* _Exercise_
Whenever the word "computer" shows up in a line of the data, copy that line.

* _Available data_
────────

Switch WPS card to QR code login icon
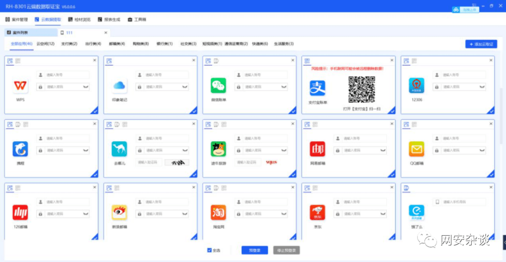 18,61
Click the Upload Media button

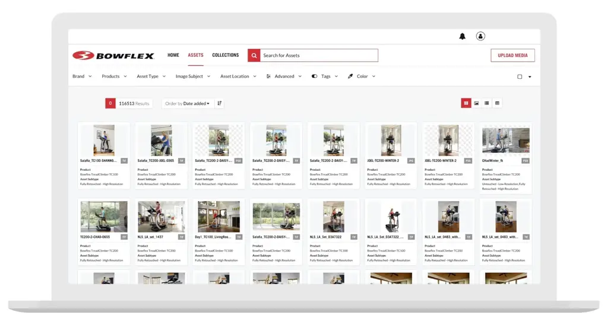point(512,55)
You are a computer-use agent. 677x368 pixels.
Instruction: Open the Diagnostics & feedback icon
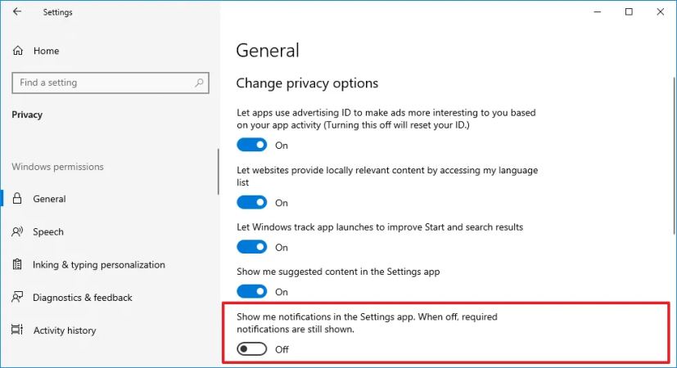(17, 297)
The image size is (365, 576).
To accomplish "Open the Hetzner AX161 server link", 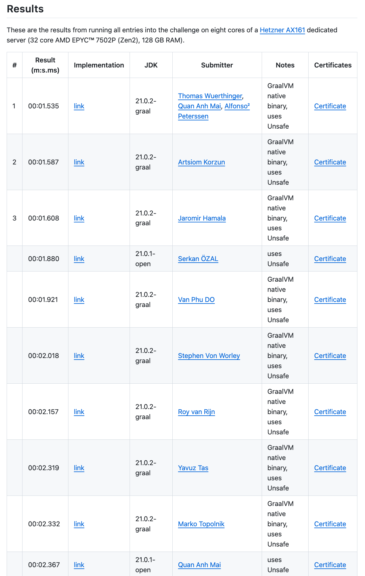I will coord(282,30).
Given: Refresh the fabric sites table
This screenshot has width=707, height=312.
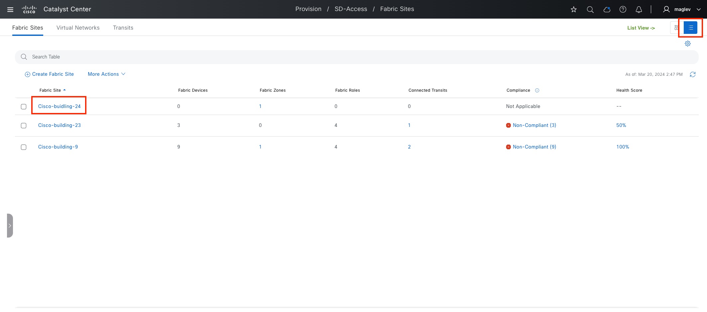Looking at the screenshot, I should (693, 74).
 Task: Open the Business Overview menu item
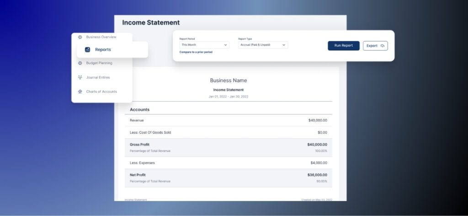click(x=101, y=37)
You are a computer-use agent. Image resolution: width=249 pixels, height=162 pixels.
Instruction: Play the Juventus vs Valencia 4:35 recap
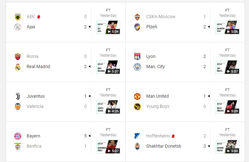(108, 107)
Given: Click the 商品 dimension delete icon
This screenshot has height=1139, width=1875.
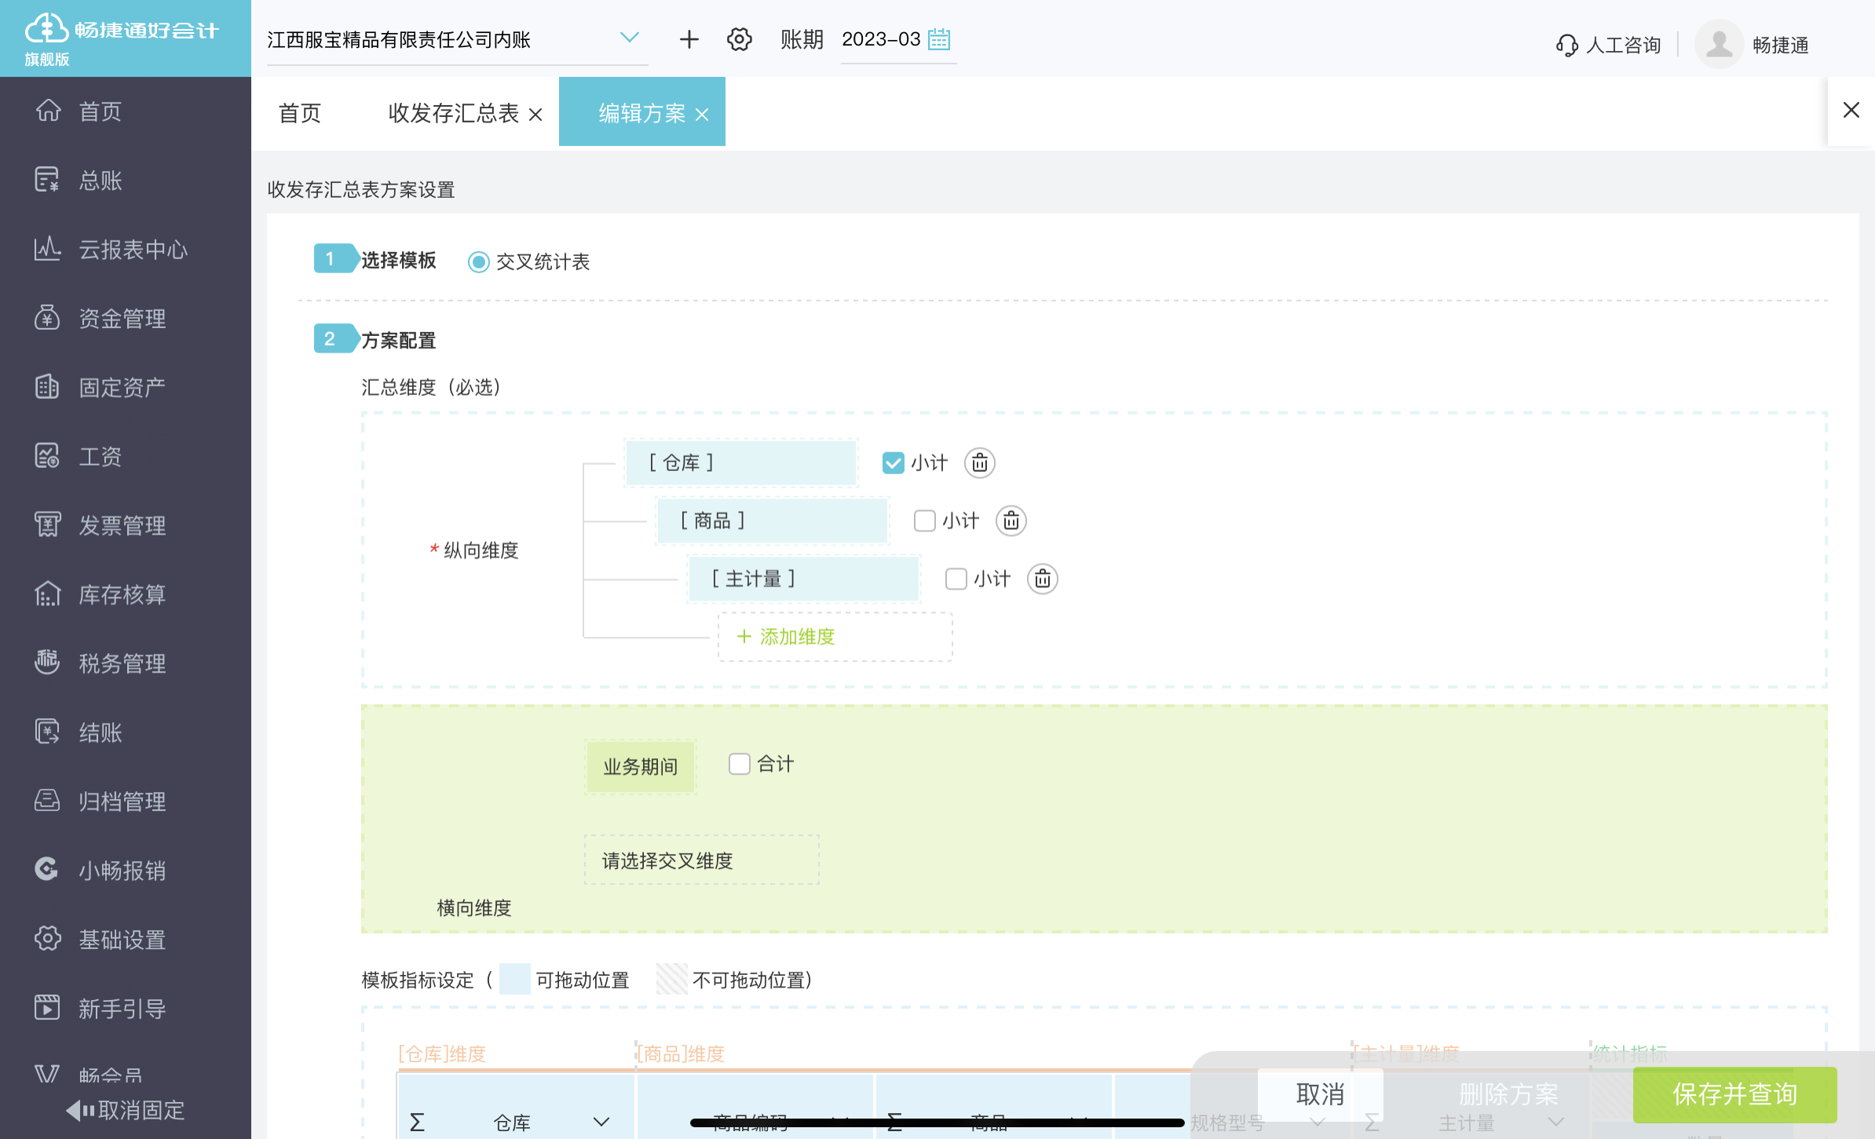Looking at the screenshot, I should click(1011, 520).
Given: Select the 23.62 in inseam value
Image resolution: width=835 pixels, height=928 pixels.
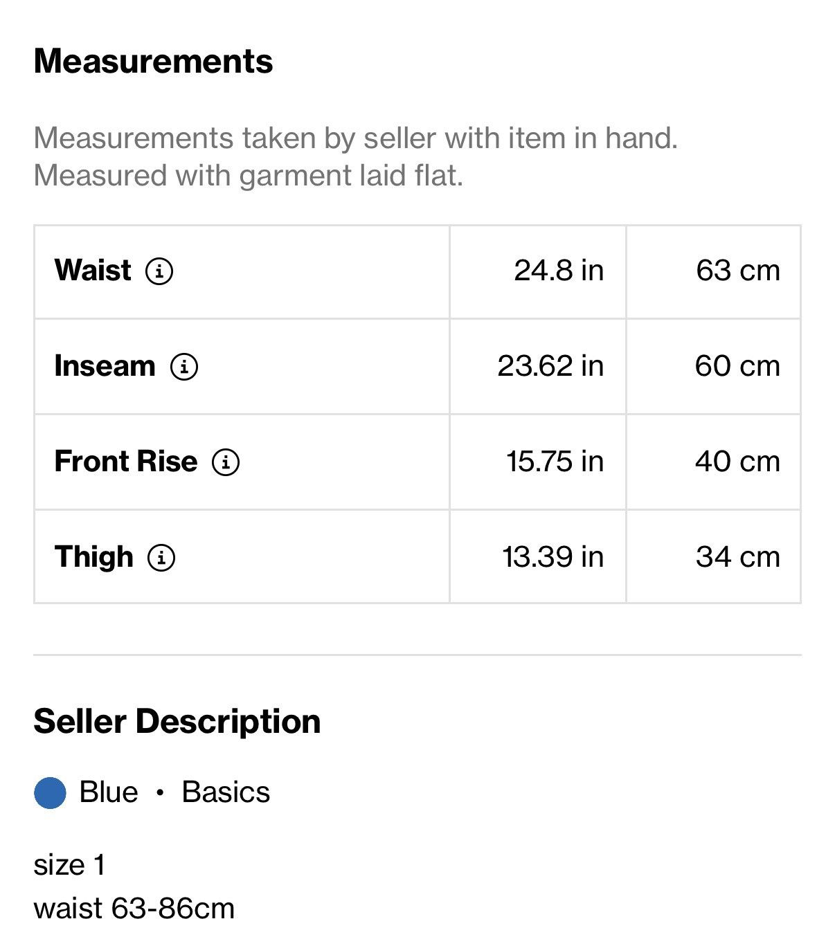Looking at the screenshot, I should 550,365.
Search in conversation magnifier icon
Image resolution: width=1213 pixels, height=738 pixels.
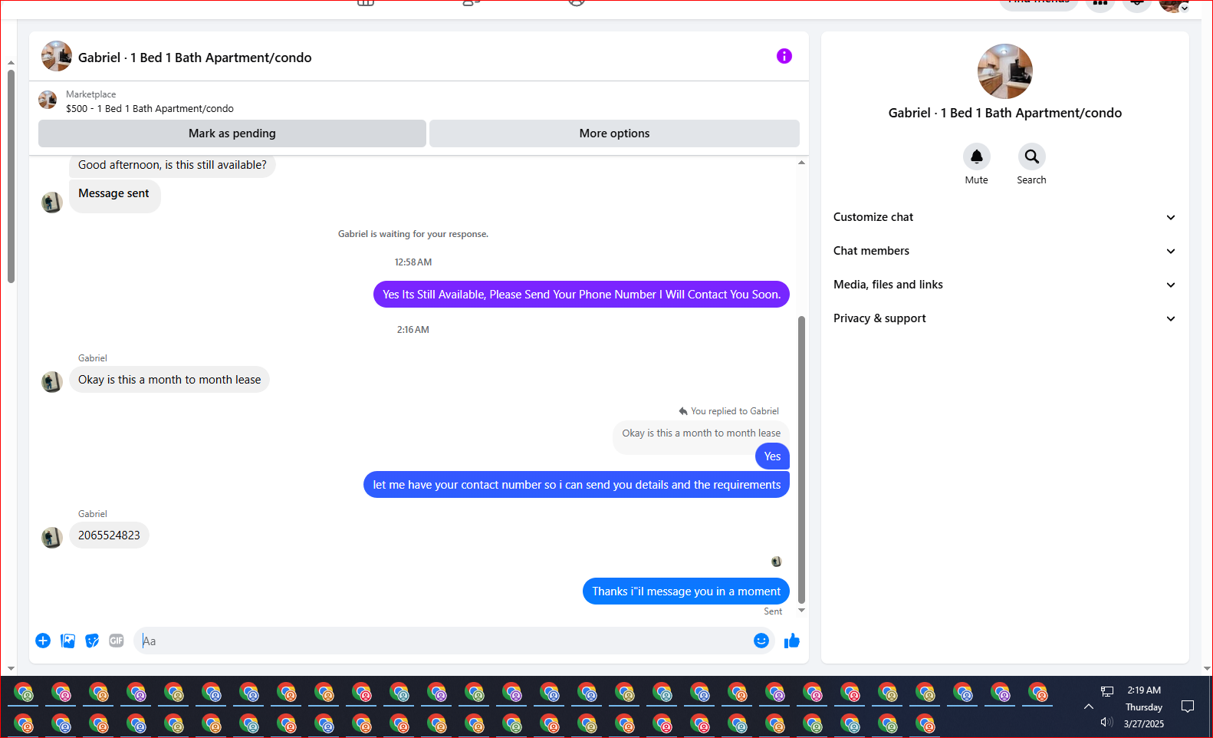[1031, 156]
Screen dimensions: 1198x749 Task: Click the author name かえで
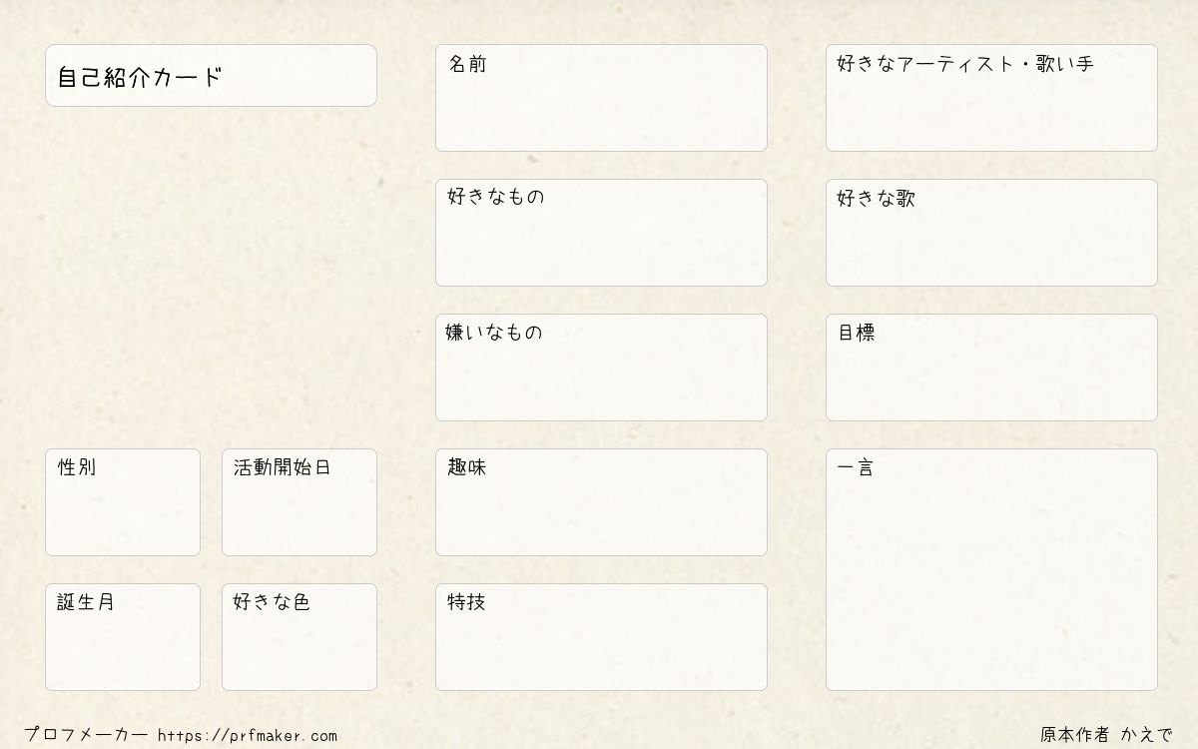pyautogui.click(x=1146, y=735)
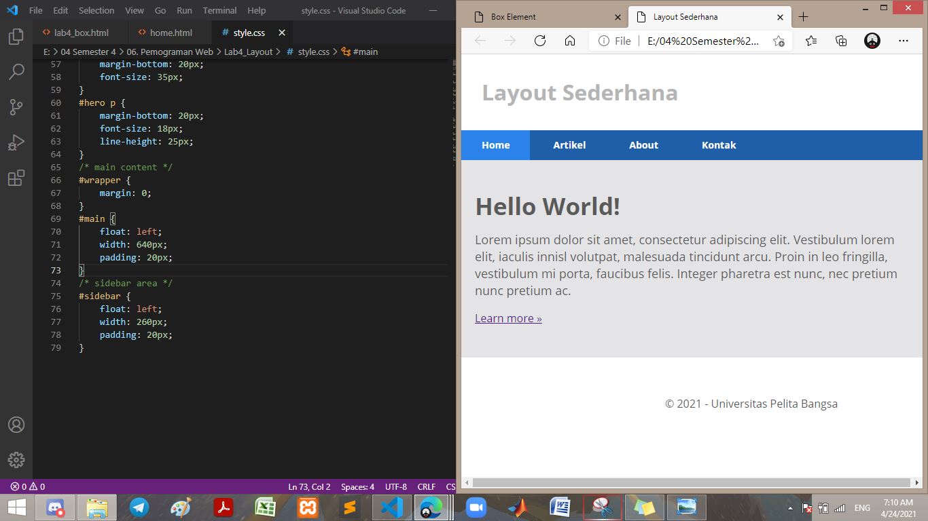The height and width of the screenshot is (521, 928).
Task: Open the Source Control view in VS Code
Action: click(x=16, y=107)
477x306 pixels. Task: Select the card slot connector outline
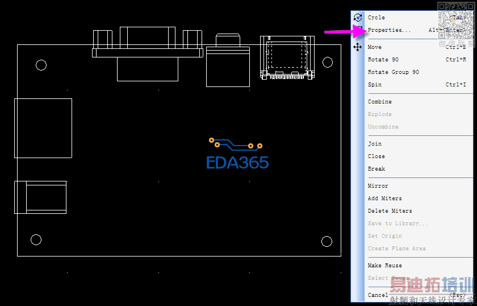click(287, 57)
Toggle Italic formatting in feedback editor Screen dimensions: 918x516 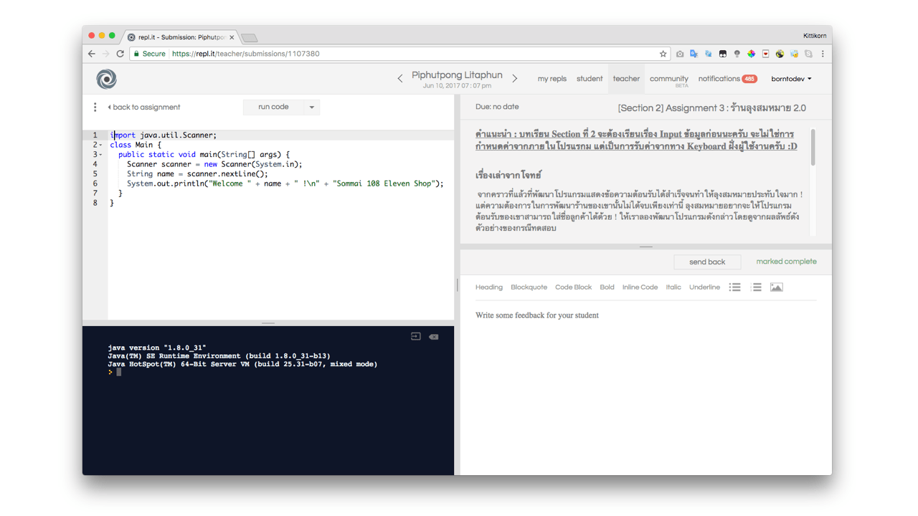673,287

────────

* _Written answer_
You are a computer-use agent. 677x368 pixels.
You are a computer-use agent. Image resolution: width=249 pixels, height=162 pixels.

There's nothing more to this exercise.